Secondly, the policy position only mentions Iraq , but what about Afghanistan, and other places where British troops are deployed? The opposition of SPECTRE to the Iraq war is based upon the lies about WMD and the lack of a UN resolution. But have they no reservations about the US invasion of Afghanistan , and the appalling quagmire in Hellmand province where British troops are involved in serious fighting? Basing opposition to the war on Iraq on its illegality alone is inadequate, as even had it been legal, it would still have been an immoral exercise of imperial brigandry.

This brings me to a third problem, which is that they will have rings run round them if they base arguments on the illegality of the occupation of Iraq . The invasions may or may not have been illegal, but the occupation has probably always been legal, sanctioned by the conventions of international law that a conquering power always has sovereignty (and therefore responsibility for the population), and subsequently sovereignty has been passed to an internationally recognised Iraqi government (however co-dependent it is with the occupiers), democratically elected and who have asked the Americans to stay, and what is more the presence of US and British troops in Iraq has in fact now been sanctioned by the UN. Like it or not, the continued presence of British troops in Iraq is completely legal. In any event an argument based upon legality is likely to quickly become convoluted.

But an even greater problem is that SPECTRE has no policies on any other issue but Iraq . It is at one level true that the crisis brought on by the war and opposition to the war is one of the most important issues underpinning British politics, but immigration, the continued erosion of public services, the environmental crisis, and the lack of affordable housing are issues of equal weight. A general election decides the next government, and is hard to subvert to single issue campaigns – however important that single issue. What is more, as SPECTRE itself illustrates, opposition to the war does not necessarily imply any wider critique of society. Michael Ancram, a leading Tory, calls for immediate withdrawal of troops from Iraq for example.

The relationship between SPECTRE and the rest of the anti-war movement also raises some questions that do not have transparent answers.
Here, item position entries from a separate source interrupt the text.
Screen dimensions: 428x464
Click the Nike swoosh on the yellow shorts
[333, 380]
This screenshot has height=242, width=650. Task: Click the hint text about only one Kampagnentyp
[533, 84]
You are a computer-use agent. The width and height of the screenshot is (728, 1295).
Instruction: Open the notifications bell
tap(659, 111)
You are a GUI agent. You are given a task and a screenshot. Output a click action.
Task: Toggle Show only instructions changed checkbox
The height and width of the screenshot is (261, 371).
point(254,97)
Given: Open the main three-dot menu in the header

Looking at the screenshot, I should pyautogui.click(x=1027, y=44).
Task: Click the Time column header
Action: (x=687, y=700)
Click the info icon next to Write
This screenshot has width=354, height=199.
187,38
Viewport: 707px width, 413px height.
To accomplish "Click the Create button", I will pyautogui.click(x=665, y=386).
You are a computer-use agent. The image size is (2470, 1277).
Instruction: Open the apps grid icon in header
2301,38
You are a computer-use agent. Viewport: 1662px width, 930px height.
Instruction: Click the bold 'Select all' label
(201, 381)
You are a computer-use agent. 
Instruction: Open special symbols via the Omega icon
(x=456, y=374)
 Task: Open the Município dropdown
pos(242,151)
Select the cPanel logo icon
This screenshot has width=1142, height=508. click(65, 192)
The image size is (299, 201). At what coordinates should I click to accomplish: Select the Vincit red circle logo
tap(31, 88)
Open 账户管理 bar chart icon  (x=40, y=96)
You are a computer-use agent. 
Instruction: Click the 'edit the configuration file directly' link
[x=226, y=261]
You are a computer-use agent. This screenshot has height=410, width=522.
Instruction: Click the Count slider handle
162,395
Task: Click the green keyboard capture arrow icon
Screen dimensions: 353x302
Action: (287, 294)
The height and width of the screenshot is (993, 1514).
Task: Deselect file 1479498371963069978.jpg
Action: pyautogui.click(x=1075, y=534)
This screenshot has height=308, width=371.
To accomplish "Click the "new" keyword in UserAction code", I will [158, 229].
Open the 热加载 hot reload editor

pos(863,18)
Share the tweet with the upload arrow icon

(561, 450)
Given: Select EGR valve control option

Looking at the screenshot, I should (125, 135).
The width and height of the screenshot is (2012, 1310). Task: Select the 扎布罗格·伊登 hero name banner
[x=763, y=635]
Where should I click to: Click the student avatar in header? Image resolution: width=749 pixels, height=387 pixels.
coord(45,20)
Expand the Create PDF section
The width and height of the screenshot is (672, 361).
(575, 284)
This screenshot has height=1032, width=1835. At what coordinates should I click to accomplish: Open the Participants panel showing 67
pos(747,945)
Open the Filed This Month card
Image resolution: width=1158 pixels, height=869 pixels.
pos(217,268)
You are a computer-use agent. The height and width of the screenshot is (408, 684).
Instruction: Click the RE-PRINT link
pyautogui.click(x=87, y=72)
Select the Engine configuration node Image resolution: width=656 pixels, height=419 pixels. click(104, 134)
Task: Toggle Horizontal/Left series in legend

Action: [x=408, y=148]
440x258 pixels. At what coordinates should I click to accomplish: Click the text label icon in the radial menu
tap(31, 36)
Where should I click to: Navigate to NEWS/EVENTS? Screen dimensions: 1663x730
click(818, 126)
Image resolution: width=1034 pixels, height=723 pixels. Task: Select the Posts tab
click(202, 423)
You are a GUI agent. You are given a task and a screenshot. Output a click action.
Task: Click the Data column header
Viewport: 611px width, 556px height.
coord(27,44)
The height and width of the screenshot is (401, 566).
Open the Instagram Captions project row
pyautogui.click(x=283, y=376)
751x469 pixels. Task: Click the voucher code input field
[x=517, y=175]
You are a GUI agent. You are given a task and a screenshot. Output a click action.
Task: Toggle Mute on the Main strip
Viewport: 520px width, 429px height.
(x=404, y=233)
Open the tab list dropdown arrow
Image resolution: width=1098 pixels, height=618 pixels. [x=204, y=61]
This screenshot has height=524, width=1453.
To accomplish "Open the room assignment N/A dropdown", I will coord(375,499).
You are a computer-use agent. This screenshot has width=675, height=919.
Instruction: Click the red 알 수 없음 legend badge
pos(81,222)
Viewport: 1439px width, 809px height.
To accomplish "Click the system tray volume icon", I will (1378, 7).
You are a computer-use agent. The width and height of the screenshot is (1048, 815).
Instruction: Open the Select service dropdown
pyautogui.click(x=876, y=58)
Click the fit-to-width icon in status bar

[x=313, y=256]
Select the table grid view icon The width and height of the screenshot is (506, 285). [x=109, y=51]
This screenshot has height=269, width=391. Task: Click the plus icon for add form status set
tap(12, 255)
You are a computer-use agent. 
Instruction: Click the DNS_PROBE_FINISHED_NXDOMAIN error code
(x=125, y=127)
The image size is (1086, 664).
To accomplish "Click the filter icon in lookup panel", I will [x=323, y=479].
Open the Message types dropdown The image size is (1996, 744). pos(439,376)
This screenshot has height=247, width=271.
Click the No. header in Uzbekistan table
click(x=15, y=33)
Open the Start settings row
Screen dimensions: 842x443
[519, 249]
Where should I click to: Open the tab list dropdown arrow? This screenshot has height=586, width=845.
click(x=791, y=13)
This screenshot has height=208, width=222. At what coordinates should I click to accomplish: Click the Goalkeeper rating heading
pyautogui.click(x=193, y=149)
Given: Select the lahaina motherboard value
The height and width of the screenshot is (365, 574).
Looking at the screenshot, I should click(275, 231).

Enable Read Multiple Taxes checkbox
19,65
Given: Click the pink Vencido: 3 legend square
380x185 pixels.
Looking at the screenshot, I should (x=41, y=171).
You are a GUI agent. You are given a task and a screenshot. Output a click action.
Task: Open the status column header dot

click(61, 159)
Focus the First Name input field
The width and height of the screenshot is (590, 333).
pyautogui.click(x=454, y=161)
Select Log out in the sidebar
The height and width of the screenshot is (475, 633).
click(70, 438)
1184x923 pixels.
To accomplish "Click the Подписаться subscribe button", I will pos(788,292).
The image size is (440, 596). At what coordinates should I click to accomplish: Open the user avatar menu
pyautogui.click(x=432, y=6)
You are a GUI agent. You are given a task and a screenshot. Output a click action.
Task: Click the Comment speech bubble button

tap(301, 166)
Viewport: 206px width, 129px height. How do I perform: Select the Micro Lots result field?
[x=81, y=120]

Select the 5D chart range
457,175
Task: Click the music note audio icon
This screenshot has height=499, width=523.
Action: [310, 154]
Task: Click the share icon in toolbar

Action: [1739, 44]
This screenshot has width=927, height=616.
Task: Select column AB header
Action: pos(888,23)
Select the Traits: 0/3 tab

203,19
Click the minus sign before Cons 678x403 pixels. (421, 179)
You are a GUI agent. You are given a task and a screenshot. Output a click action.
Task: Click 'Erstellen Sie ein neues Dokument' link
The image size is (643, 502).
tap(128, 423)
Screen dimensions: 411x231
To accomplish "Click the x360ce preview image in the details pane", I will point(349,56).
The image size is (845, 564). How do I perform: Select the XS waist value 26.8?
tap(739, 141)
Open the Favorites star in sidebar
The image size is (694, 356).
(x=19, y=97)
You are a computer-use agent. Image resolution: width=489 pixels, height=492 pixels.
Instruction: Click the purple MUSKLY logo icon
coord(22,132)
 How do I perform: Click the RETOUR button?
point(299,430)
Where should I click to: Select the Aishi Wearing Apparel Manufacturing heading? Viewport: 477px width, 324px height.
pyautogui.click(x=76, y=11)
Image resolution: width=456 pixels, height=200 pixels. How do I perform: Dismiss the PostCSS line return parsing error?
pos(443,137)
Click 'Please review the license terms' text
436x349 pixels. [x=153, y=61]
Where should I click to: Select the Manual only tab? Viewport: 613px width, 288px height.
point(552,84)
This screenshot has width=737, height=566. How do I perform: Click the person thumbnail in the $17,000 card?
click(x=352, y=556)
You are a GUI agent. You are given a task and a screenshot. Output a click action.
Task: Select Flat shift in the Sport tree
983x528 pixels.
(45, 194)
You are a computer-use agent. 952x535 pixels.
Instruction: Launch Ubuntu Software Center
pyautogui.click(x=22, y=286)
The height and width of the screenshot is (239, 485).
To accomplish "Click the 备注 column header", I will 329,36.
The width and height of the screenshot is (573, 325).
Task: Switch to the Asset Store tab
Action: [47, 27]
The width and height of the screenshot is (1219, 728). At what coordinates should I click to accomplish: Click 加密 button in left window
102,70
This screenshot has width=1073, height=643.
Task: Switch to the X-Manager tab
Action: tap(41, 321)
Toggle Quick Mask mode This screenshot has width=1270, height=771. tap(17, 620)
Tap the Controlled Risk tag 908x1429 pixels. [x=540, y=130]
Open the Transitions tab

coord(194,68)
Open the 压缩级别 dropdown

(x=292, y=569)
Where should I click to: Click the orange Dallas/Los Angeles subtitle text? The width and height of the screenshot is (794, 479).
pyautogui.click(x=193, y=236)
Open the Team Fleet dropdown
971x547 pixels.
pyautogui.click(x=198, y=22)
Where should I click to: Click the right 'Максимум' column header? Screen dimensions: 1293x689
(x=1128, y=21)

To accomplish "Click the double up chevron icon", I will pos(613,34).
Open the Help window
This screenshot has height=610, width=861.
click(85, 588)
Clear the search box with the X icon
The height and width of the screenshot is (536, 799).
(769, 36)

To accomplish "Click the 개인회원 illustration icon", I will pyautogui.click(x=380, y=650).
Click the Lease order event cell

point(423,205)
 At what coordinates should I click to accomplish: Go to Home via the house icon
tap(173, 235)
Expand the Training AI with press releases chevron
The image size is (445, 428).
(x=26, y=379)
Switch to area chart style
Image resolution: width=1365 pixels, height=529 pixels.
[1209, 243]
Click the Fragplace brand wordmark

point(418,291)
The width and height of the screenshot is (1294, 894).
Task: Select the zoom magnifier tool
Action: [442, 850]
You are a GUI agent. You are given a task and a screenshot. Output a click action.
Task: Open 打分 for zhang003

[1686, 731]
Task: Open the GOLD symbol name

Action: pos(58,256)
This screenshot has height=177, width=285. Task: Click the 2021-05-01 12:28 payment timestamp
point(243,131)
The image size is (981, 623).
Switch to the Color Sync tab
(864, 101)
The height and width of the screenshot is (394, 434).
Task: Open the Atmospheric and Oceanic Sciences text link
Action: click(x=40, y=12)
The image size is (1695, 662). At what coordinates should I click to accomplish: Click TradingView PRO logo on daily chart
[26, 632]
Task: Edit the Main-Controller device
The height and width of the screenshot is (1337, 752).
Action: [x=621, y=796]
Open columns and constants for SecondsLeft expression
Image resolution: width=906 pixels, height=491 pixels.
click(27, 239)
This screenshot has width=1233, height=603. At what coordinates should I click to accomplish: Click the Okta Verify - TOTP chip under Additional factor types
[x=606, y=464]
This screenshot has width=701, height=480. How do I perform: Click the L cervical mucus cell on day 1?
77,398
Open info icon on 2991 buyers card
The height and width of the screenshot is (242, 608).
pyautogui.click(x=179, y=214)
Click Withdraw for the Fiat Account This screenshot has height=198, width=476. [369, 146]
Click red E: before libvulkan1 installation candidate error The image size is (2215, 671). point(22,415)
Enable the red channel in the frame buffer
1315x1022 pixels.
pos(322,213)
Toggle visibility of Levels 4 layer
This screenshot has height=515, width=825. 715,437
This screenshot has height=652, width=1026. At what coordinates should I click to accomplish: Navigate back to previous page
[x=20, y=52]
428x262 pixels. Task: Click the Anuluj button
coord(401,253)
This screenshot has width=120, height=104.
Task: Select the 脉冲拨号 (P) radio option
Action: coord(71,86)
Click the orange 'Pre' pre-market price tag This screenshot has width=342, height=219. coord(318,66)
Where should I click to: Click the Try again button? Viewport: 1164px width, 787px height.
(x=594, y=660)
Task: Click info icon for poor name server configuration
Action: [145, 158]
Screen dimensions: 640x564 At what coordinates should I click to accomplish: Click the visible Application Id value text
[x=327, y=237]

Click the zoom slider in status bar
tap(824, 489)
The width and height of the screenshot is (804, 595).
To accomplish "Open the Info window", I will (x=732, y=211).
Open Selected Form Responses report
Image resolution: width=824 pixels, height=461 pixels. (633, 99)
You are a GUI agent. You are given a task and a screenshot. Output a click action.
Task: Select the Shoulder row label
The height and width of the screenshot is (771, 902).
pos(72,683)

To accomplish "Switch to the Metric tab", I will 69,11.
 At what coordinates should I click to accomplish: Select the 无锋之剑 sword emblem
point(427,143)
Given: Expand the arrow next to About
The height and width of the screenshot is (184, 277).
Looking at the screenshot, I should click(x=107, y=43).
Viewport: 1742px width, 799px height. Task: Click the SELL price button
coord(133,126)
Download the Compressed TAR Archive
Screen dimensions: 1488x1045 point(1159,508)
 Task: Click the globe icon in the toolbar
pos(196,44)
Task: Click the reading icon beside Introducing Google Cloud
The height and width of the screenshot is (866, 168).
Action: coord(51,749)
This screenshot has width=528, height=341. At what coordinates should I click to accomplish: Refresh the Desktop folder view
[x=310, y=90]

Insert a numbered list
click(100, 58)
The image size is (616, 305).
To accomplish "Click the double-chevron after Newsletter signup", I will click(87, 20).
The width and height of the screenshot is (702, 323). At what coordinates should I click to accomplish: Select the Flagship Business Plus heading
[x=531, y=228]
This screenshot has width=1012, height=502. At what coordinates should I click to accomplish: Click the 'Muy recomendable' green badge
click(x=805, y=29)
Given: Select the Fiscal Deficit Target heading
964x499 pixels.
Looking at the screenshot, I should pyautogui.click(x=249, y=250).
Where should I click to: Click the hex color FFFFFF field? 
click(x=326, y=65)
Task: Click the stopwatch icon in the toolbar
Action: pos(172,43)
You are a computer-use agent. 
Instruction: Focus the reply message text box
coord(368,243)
The choice of name seems eerily similar to RESPECT. In so far as RESPECT sought to be the political expression of the anti-war movement the very existence of SPECTRE suggests that RESPECT has failed in that objective. What is more the relatively right wing attitude of SPECTRE to the military illustrates the degree to which opposition to the war has not led to wider radicalisation. The only previous example of a political party based upon expressing the views of serving soldiers, sailors and airman, the Common Wealth, which won the 1943 Eddisbury by-election and the Chelmsford by-election in 1945, was an explicitly socialist party.

Will Respect be standing aside for Spectre, and have the membership of Respect any opportunity to express a view on this? Is Spectre the electoral _expression of the Military Families Against War, or is it a separate initiative? If it is part and parcel of the MFAW campaign, then the involvement of socialists like Andrew Burgin and Chris Nineham with MFAW sharply raises the question of what approach socialists should take to SPECTRE.

How will other socialists that contest elections, and the Green Party, respond to an anti-war electoral challenge to New Labour that stands on such a narrow platform, and with such an uncritical view of the armed forces?

There is a difficulty in bringing this single issue campaigns to the ballot box, where it inevitably compete with other political viewpoints and organisations that would otherwise be wholly sympathetic to the anti-war movement – even more so as these elections will be conducted under first past the post, and other organistions or parties may have candidates with better local standing that the bereaved families. By posing a single issue electoral challenge there is a danger that SPECTRE could actually prove divisive to the anti-war movement.